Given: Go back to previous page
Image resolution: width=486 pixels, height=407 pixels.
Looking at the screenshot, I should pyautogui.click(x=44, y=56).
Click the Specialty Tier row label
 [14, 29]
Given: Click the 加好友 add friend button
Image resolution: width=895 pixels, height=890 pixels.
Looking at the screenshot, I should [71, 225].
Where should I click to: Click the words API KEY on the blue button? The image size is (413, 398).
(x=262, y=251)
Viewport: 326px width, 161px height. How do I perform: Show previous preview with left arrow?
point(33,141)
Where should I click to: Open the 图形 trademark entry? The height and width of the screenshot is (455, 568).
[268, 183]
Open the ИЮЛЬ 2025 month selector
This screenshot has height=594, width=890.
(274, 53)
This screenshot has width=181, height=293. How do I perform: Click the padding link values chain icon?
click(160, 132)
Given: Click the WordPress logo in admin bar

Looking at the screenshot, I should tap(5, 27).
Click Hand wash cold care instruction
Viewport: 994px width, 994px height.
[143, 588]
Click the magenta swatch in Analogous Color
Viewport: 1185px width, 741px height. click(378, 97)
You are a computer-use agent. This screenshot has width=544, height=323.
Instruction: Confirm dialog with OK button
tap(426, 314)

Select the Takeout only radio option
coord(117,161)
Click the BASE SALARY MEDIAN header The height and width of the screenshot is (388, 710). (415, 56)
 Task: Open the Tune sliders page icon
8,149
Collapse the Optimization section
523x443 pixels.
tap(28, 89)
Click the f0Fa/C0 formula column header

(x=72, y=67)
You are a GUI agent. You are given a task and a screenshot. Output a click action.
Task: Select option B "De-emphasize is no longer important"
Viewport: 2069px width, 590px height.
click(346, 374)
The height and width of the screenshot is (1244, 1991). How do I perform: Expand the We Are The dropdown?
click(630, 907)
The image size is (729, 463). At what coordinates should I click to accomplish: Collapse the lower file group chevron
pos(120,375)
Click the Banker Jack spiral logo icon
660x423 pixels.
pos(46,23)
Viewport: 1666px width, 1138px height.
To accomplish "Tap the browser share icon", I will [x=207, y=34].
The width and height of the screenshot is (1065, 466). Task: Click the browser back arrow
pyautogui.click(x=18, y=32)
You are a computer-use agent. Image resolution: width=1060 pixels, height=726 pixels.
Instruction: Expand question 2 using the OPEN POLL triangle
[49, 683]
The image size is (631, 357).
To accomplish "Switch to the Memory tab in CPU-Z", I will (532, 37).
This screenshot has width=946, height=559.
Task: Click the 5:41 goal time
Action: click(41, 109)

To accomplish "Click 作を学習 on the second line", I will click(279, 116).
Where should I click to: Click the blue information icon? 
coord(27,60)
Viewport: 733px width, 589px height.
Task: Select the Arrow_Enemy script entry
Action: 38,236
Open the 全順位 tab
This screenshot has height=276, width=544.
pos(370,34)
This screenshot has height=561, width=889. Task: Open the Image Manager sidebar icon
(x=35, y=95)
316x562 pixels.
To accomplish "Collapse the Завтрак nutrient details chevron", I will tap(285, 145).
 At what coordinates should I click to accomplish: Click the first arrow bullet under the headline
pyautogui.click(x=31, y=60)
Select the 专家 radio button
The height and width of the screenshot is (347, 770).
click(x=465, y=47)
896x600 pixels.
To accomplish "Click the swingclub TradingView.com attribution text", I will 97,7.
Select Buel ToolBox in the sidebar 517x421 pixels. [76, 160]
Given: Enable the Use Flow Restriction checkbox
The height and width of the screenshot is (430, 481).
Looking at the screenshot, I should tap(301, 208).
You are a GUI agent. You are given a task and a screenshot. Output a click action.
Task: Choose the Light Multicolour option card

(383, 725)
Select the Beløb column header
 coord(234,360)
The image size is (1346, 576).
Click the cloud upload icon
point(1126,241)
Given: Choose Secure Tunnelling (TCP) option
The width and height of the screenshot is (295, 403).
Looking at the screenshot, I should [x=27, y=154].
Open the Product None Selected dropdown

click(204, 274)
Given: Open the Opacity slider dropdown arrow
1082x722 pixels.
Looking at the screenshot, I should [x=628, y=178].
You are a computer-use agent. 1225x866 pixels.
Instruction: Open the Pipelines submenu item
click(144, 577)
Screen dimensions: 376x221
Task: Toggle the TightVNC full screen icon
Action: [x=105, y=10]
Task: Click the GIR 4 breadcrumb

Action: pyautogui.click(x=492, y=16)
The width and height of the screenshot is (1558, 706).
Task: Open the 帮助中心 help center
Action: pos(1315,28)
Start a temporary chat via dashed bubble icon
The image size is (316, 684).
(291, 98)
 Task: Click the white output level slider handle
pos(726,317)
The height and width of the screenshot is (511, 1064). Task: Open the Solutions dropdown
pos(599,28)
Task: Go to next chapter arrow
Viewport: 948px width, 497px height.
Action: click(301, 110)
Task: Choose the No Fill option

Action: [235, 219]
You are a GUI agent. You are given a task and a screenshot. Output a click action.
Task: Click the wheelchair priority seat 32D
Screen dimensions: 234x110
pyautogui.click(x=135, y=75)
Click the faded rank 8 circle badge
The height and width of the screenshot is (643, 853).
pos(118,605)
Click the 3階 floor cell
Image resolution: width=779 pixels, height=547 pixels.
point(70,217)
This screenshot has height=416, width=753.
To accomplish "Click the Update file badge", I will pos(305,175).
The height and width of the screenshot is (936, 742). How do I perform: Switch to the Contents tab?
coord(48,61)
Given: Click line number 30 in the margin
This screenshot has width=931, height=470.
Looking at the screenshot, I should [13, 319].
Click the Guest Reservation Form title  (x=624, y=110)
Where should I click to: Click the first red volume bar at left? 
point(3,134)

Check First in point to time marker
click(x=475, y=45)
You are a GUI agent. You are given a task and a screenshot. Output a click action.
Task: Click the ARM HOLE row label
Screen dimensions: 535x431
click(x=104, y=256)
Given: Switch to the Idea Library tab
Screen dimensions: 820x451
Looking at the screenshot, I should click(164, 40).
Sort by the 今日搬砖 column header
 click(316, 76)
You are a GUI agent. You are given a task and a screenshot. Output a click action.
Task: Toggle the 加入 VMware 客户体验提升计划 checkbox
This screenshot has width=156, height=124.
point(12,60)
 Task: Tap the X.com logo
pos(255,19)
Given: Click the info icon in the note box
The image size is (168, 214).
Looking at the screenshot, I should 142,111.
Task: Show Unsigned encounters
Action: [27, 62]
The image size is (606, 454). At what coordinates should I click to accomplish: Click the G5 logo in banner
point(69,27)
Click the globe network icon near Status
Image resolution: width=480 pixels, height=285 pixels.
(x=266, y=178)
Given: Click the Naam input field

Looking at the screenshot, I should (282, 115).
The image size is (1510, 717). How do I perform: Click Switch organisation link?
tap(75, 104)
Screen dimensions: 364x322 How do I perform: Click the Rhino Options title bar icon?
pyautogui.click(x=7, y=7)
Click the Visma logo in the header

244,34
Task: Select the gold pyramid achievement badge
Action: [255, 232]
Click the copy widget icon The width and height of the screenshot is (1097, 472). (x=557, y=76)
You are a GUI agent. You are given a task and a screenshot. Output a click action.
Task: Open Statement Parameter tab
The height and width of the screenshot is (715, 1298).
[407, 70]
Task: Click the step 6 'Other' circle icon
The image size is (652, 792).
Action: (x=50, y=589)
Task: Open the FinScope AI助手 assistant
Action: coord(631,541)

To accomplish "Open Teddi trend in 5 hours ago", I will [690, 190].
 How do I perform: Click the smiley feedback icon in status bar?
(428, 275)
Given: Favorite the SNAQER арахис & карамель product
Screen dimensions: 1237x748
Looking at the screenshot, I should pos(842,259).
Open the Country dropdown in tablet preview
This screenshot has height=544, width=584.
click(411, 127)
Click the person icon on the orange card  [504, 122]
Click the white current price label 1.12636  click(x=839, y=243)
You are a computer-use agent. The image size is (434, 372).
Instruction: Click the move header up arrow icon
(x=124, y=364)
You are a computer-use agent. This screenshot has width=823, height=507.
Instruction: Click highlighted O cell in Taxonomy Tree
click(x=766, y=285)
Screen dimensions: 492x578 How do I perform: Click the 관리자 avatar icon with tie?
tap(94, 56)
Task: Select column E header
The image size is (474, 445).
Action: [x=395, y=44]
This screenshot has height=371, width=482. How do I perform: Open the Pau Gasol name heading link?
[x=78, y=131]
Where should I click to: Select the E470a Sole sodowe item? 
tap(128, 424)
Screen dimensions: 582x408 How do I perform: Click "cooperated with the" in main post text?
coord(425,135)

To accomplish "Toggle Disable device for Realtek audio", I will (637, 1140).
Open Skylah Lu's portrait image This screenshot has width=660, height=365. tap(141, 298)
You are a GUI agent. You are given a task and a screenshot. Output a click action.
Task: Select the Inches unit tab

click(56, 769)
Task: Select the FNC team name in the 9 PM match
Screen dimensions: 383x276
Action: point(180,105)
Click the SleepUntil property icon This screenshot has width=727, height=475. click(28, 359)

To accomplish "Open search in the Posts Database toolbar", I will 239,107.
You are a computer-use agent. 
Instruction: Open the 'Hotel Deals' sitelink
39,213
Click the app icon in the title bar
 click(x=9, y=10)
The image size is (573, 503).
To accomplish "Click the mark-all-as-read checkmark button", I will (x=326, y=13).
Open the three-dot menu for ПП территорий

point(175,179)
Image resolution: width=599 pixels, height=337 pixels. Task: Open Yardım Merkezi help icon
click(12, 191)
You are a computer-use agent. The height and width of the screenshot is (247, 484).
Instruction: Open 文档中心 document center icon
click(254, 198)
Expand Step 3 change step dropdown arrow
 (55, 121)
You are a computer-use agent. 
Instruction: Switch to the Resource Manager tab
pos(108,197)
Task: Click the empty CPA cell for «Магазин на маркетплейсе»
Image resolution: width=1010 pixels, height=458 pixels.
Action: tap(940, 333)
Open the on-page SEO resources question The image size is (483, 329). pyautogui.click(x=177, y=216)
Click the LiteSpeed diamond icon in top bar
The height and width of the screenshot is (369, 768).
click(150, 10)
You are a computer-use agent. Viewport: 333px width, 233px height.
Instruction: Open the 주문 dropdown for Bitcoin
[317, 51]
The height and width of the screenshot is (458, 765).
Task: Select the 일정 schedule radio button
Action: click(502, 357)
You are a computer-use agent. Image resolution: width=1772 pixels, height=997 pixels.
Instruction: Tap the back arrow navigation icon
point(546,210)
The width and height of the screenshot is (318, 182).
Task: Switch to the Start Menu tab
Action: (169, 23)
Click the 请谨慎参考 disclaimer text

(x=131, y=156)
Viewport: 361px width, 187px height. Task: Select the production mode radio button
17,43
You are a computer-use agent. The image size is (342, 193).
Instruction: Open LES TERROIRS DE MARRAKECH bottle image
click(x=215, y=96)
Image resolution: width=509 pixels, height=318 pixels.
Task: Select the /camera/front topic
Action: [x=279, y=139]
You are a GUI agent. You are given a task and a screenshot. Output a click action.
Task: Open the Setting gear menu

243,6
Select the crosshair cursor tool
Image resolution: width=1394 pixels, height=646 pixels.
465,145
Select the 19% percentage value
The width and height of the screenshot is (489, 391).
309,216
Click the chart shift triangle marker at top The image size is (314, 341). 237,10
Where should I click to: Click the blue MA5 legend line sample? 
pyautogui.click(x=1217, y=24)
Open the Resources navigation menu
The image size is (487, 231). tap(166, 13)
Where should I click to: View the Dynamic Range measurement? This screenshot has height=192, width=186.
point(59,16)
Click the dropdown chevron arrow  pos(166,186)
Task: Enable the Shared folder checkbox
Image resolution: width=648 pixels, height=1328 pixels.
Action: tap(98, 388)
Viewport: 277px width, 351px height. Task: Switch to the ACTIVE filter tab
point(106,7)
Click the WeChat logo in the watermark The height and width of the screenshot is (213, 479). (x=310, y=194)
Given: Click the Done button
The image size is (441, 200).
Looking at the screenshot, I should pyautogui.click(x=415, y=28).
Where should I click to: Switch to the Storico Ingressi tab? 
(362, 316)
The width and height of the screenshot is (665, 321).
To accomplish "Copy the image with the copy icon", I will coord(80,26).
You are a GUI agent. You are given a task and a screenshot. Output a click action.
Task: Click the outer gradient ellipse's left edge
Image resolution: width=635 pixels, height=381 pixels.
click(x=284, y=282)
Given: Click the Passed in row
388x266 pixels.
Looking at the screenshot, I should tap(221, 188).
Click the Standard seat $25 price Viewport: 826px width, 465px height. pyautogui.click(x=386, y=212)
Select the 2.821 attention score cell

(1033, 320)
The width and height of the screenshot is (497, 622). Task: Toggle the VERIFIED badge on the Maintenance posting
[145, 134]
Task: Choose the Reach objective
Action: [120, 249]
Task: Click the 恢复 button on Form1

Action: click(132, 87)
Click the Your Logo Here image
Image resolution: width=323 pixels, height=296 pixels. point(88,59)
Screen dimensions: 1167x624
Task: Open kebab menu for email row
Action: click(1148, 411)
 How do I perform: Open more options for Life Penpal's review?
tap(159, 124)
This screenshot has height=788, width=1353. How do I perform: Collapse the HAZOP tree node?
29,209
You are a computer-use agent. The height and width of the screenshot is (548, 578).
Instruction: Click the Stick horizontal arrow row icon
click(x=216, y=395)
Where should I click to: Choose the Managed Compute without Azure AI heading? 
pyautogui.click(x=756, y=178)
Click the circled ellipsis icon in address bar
#####
▶ [What you are asked to do]
Copy, from the material, each line that holds the string "price".

▶ [Task response]
Click the white current price label 1.12636  click(x=839, y=243)
Click the Standard seat $25 price Viewport: 826px width, 465px height. pyautogui.click(x=386, y=212)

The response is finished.